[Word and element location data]
....
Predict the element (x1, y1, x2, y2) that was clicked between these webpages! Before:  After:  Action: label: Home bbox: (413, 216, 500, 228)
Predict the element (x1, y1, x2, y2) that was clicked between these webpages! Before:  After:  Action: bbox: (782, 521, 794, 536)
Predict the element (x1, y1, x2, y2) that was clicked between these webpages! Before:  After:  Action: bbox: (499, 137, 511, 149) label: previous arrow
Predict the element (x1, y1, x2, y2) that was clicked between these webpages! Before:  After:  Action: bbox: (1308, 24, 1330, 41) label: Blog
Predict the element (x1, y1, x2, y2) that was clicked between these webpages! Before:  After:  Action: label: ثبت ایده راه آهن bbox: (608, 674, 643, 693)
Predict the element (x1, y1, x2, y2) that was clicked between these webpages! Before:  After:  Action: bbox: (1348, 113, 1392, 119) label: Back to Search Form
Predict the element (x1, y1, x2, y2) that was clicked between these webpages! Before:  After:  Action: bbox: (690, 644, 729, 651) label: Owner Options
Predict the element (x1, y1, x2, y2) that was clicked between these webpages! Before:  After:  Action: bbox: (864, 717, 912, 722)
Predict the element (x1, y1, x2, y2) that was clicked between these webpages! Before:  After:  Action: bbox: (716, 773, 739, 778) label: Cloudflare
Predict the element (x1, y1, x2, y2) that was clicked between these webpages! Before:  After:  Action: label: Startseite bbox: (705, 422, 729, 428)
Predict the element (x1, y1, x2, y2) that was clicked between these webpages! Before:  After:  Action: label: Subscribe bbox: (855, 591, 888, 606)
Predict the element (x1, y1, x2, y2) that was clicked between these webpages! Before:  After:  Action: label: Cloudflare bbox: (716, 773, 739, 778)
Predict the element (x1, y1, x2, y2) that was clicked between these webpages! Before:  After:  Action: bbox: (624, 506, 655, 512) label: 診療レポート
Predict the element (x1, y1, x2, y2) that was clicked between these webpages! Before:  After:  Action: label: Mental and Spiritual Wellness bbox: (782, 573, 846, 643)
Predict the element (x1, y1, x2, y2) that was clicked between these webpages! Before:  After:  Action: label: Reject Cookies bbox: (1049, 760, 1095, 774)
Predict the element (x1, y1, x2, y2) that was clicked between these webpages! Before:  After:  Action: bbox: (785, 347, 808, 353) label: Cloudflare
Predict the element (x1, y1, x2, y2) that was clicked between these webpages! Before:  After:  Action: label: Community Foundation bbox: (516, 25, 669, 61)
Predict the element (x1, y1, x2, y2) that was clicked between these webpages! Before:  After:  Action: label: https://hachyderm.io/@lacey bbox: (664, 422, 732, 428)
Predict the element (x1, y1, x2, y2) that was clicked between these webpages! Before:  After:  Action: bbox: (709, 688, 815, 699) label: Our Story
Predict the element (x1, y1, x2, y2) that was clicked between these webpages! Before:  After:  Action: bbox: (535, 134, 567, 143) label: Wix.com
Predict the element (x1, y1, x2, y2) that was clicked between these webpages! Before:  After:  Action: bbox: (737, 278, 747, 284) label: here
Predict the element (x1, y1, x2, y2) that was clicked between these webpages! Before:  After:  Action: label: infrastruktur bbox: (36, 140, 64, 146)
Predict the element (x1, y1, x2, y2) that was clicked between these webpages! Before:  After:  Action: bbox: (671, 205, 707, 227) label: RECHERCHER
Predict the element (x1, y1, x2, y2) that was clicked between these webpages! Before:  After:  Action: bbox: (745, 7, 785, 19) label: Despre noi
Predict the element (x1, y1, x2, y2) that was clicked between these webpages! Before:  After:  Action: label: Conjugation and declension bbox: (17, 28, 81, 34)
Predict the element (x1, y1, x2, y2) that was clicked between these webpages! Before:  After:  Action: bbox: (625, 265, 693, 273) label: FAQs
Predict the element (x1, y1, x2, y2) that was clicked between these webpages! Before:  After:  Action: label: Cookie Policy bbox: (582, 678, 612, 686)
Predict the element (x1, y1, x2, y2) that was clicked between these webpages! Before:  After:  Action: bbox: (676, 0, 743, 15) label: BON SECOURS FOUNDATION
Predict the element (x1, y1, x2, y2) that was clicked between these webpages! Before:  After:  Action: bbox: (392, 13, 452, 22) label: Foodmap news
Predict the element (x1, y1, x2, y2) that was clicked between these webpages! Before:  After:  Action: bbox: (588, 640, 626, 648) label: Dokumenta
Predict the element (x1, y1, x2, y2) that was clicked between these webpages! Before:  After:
....
- What you have to do
Retype the data above exactly as it appears, line for line.

- Reply to the task
Predict the element (x1, y1, x2, y2) that was clicked between these webpages! Before:  After:  Action: label: Home bbox: (413, 216, 500, 228)
Predict the element (x1, y1, x2, y2) that was clicked between these webpages! Before:  After:  Action: bbox: (782, 521, 794, 536)
Predict the element (x1, y1, x2, y2) that was clicked between these webpages! Before:  After:  Action: bbox: (499, 137, 511, 149) label: previous arrow
Predict the element (x1, y1, x2, y2) that was clicked between these webpages! Before:  After:  Action: bbox: (1308, 24, 1330, 41) label: Blog
Predict the element (x1, y1, x2, y2) that was clicked between these webpages! Before:  After:  Action: label: ثبت ایده راه آهن bbox: (608, 674, 643, 693)
Predict the element (x1, y1, x2, y2) that was clicked between these webpages! Before:  After:  Action: bbox: (1348, 113, 1392, 119) label: Back to Search Form
Predict the element (x1, y1, x2, y2) that was clicked between these webpages! Before:  After:  Action: bbox: (690, 644, 729, 651) label: Owner Options
Predict the element (x1, y1, x2, y2) that was clicked between these webpages! Before:  After:  Action: bbox: (864, 717, 912, 722)
Predict the element (x1, y1, x2, y2) that was clicked between these webpages! Before:  After:  Action: bbox: (716, 773, 739, 778) label: Cloudflare
Predict the element (x1, y1, x2, y2) that was clicked between these webpages! Before:  After:  Action: label: Startseite bbox: (705, 422, 729, 428)
Predict the element (x1, y1, x2, y2) that was clicked between these webpages! Before:  After:  Action: label: Subscribe bbox: (855, 591, 888, 606)
Predict the element (x1, y1, x2, y2) that was clicked between these webpages! Before:  After:  Action: label: Cloudflare bbox: (716, 773, 739, 778)
Predict the element (x1, y1, x2, y2) that was clicked between these webpages! Before:  After:  Action: bbox: (624, 506, 655, 512) label: 診療レポート
Predict the element (x1, y1, x2, y2) that was clicked between these webpages! Before:  After:  Action: label: Mental and Spiritual Wellness bbox: (782, 573, 846, 643)
Predict the element (x1, y1, x2, y2) that was clicked between these webpages! Before:  After:  Action: label: Reject Cookies bbox: (1049, 760, 1095, 774)
Predict the element (x1, y1, x2, y2) that was clicked between these webpages! Before:  After:  Action: bbox: (785, 347, 808, 353) label: Cloudflare
Predict the element (x1, y1, x2, y2) that was clicked between these webpages! Before:  After:  Action: label: Community Foundation bbox: (516, 25, 669, 61)
Predict the element (x1, y1, x2, y2) that was clicked between these webpages! Before:  After:  Action: label: https://hachyderm.io/@lacey bbox: (664, 422, 732, 428)
Predict the element (x1, y1, x2, y2) that was clicked between these webpages! Before:  After:  Action: bbox: (709, 688, 815, 699) label: Our Story
Predict the element (x1, y1, x2, y2) that was clicked between these webpages! Before:  After:  Action: bbox: (535, 134, 567, 143) label: Wix.com
Predict the element (x1, y1, x2, y2) that was clicked between these webpages! Before:  After:  Action: bbox: (737, 278, 747, 284) label: here
Predict the element (x1, y1, x2, y2) that was clicked between these webpages! Before:  After:  Action: label: infrastruktur bbox: (36, 140, 64, 146)
Predict the element (x1, y1, x2, y2) that was clicked between these webpages! Before:  After:  Action: bbox: (671, 205, 707, 227) label: RECHERCHER
Predict the element (x1, y1, x2, y2) that was clicked between these webpages! Before:  After:  Action: bbox: (745, 7, 785, 19) label: Despre noi
Predict the element (x1, y1, x2, y2) that was clicked between these webpages! Before:  After:  Action: label: Conjugation and declension bbox: (17, 28, 81, 34)
Predict the element (x1, y1, x2, y2) that was clicked between these webpages! Before:  After:  Action: bbox: (625, 265, 693, 273) label: FAQs
Predict the element (x1, y1, x2, y2) that was clicked between these webpages! Before:  After:  Action: label: Cookie Policy bbox: (582, 678, 612, 686)
Predict the element (x1, y1, x2, y2) that was clicked between these webpages! Before:  After:  Action: bbox: (676, 0, 743, 15) label: BON SECOURS FOUNDATION
Predict the element (x1, y1, x2, y2) that was clicked between these webpages! Before:  After:  Action: bbox: (392, 13, 452, 22) label: Foodmap news
Predict the element (x1, y1, x2, y2) that was clicked between these webpages! Before:  After:  Action: bbox: (588, 640, 626, 648) label: Dokumenta
Predict the element (x1, y1, x2, y2) that was clicked between these webpages! Before:  After:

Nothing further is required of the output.